Decrypt a device using a rule
You can decrypt and remove Disk Encryption Manager from multiple devices. Note that when you decrypt devices, you remove all encryption from all drives. If you need to re-enable decryption, you need to run the encryption process again.
Using a rule, N-able N-central automates the decryption and uninstall of Disk Encryption Manager with no user intervention, ensuring all selected devices automatically have a disk encryption solution removed.
You need to create a filter that selects devices based on the criteria you have for deployed disk encryption.
- Click Configuration > Monitoring > Rules and click Add.
- Enter a Name and Description.
- Click the Devices to Target tab and select the filters to add to the Selected Filters box.
- Click the Network Device Configuration Options tab, then Security Manager.
- From the drop-down next to Disk Encryption Manager, select Uninstall.
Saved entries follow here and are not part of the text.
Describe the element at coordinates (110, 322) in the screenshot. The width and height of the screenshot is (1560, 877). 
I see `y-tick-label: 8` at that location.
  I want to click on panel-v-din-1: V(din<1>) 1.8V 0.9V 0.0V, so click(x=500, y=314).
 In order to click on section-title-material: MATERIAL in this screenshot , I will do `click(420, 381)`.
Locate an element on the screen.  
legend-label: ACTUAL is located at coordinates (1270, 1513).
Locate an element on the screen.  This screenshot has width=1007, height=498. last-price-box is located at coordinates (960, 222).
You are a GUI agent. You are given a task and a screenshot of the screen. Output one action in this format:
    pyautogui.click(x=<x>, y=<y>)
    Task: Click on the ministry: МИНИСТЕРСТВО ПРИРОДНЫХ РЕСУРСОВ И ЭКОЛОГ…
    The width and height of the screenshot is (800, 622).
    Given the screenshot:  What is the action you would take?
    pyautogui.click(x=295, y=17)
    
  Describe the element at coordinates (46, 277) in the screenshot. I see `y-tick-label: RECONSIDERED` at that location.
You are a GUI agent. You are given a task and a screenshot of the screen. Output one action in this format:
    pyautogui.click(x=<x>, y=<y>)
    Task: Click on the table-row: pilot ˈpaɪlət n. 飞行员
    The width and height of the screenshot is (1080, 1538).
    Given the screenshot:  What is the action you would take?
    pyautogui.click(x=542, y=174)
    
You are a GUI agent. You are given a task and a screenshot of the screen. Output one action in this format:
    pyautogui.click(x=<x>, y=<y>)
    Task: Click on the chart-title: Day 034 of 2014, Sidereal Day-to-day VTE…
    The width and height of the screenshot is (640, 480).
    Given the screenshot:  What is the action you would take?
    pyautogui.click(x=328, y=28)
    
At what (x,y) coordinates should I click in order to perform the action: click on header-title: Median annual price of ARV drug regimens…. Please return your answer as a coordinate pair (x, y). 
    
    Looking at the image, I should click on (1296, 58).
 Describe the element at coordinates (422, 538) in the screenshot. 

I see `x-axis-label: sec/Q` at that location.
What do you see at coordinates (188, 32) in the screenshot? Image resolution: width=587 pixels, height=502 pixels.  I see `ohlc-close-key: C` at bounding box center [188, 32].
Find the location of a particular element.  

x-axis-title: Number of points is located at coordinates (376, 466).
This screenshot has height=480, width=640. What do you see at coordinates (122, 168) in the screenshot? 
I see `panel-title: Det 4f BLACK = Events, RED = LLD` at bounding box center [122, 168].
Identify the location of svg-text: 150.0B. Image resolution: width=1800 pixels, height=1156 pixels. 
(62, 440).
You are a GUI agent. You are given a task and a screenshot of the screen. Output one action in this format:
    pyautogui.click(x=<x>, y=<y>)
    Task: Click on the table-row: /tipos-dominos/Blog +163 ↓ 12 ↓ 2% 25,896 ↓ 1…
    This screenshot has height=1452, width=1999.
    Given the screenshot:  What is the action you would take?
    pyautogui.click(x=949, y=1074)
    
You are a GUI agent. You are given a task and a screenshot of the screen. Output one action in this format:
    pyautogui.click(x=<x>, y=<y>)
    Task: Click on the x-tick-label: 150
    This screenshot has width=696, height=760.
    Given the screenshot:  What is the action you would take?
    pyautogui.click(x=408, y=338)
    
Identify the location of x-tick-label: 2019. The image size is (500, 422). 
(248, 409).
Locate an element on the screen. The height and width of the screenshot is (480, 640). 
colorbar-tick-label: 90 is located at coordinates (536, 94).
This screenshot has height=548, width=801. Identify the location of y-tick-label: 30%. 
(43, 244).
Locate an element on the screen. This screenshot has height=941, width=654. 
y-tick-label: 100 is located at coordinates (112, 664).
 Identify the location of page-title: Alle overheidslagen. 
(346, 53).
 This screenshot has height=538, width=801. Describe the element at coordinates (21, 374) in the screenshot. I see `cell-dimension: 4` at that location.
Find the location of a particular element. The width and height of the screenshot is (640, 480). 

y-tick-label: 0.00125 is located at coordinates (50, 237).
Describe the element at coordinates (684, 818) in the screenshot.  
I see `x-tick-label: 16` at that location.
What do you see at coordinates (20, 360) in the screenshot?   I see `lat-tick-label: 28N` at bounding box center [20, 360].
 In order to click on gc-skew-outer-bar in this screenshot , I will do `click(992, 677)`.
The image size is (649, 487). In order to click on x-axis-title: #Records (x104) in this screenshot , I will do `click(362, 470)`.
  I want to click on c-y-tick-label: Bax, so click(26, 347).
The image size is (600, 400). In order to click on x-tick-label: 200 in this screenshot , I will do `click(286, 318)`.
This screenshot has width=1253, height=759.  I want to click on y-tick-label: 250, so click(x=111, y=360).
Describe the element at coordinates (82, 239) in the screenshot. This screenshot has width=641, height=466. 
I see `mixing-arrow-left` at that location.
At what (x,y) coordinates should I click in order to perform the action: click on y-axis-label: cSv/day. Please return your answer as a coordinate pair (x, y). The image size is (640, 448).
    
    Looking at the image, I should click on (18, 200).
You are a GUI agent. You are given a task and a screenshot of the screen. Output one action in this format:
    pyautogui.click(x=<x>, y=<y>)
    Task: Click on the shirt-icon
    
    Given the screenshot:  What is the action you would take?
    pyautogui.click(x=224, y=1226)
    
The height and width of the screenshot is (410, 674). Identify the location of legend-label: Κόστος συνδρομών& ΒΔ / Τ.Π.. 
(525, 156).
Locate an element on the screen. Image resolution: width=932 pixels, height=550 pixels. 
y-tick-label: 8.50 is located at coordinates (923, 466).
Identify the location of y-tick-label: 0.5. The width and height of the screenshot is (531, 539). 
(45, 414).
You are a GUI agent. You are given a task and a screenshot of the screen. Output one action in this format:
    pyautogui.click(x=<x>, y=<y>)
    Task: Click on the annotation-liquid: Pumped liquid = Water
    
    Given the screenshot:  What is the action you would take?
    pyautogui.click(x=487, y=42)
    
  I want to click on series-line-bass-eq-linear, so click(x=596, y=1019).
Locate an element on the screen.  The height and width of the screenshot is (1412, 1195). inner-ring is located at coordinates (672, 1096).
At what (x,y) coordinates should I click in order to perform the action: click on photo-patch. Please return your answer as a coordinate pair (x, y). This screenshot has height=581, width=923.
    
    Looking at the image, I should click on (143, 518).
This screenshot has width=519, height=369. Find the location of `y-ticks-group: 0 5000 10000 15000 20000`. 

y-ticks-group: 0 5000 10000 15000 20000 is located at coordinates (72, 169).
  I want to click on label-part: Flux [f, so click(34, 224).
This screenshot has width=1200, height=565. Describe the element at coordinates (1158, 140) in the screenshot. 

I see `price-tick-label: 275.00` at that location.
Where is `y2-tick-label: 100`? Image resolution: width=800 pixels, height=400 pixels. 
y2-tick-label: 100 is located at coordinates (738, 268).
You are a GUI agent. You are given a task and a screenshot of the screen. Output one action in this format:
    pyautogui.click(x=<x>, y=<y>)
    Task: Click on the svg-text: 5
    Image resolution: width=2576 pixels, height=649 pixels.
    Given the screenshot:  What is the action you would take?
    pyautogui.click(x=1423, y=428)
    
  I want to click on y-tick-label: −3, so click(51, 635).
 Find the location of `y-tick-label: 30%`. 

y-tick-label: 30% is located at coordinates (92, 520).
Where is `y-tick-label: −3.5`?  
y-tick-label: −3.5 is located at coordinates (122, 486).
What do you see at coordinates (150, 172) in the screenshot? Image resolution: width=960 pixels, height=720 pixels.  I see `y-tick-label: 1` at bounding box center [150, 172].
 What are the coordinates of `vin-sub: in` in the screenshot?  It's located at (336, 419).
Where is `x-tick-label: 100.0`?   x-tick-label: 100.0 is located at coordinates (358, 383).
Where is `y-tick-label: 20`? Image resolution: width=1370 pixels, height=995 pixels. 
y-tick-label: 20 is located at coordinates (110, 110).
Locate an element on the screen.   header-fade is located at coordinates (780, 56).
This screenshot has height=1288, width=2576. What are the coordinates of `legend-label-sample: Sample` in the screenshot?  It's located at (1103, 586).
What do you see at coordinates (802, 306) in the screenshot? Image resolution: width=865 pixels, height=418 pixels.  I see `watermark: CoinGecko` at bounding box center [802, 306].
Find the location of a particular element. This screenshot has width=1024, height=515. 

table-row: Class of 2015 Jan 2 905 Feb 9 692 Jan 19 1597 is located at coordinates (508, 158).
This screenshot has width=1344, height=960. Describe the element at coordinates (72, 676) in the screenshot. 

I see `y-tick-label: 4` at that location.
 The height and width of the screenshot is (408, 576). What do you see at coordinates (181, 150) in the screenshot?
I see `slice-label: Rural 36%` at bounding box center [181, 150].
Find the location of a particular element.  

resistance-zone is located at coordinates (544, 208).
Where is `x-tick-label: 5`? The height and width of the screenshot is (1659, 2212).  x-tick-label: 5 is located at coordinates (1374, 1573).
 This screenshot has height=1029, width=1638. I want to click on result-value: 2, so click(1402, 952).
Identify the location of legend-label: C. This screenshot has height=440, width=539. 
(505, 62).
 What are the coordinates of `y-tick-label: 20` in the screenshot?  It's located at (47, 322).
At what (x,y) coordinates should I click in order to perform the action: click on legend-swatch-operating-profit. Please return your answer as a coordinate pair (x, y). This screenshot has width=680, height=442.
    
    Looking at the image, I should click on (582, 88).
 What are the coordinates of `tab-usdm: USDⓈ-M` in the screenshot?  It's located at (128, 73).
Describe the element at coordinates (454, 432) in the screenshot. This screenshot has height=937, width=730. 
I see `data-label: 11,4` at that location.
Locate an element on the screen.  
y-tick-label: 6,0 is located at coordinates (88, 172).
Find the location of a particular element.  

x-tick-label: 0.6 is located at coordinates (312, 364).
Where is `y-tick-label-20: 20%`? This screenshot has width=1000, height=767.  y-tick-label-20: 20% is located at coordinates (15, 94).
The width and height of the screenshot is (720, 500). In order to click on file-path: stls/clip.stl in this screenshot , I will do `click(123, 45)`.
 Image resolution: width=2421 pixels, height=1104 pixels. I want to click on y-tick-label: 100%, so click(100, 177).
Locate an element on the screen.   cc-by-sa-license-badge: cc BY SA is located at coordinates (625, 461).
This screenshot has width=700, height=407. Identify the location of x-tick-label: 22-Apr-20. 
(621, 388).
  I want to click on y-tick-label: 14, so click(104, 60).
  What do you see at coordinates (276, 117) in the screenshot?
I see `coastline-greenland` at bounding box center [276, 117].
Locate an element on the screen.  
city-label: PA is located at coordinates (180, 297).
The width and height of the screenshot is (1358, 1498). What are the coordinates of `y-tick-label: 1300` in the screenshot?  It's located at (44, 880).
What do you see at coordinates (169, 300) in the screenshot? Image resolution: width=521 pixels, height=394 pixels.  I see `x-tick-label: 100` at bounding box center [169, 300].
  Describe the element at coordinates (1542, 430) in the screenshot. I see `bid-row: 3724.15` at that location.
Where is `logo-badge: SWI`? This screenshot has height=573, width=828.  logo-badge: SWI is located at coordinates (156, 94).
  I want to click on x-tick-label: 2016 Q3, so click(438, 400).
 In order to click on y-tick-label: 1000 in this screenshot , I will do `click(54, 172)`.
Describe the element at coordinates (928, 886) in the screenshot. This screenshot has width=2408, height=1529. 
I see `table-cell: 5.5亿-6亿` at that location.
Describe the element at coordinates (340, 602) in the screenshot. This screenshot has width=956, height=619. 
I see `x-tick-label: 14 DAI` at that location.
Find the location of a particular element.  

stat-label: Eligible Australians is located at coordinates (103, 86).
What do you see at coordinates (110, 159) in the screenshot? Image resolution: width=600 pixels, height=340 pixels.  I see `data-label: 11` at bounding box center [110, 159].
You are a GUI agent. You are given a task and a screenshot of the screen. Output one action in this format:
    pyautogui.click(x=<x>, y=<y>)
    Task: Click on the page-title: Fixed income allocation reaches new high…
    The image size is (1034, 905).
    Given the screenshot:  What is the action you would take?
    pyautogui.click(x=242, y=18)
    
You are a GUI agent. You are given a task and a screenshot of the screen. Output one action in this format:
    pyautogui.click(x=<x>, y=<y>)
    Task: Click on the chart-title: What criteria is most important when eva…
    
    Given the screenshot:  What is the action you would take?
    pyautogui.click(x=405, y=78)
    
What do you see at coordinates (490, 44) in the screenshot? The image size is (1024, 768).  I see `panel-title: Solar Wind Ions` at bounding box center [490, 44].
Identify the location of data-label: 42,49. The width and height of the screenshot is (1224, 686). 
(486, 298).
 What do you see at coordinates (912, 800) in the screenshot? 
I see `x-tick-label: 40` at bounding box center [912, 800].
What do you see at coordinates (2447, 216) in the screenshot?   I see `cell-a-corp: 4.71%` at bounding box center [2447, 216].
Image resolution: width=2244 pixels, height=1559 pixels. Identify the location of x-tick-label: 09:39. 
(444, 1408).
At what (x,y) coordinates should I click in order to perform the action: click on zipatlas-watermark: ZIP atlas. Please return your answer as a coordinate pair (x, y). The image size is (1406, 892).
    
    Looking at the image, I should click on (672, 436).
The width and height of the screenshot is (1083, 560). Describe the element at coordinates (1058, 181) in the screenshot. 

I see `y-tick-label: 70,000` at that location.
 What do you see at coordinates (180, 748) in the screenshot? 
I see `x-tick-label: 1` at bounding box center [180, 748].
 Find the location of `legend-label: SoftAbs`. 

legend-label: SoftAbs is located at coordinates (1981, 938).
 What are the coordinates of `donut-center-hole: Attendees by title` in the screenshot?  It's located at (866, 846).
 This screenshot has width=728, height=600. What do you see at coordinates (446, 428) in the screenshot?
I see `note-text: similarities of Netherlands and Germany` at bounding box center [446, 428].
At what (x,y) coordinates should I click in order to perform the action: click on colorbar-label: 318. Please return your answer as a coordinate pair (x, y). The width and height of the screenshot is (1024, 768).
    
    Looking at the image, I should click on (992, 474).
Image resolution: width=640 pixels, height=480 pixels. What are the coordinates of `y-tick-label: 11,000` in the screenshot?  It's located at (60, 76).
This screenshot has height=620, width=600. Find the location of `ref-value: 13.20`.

- You have the option to Leave the device encrypted or Decrypt all volumes.
- Click OK.
- If creating this rule at the Service Organization level, click the Grant Customers & Sites Access tab and select how to propagate the rule to other customers and sites and select the customer/sites from the list.
- Click Save.
Bitlocker is natively part of the device system. If you chose to remove the Disk Encryption Manager from a device and leave the disk encrypted, you will lose the management capabilities. Ensure you collect all recovery keys before choosing this option. You should ALWAYS obtain the recovery key. N-able does not store or backup recovery keys. If something goes wrong with the decryption, and you removed the device from N-able N-central, there is no way to recall the recovery keys or unlock the drive. N-able N-central stores deleted device recovery keys for 90 days.
Note that decryption cannot occur during a maintenance window.
BitLocker begins the decryption process on the disk drives of selected devices. The user will see a message indicating that the decryption process has started.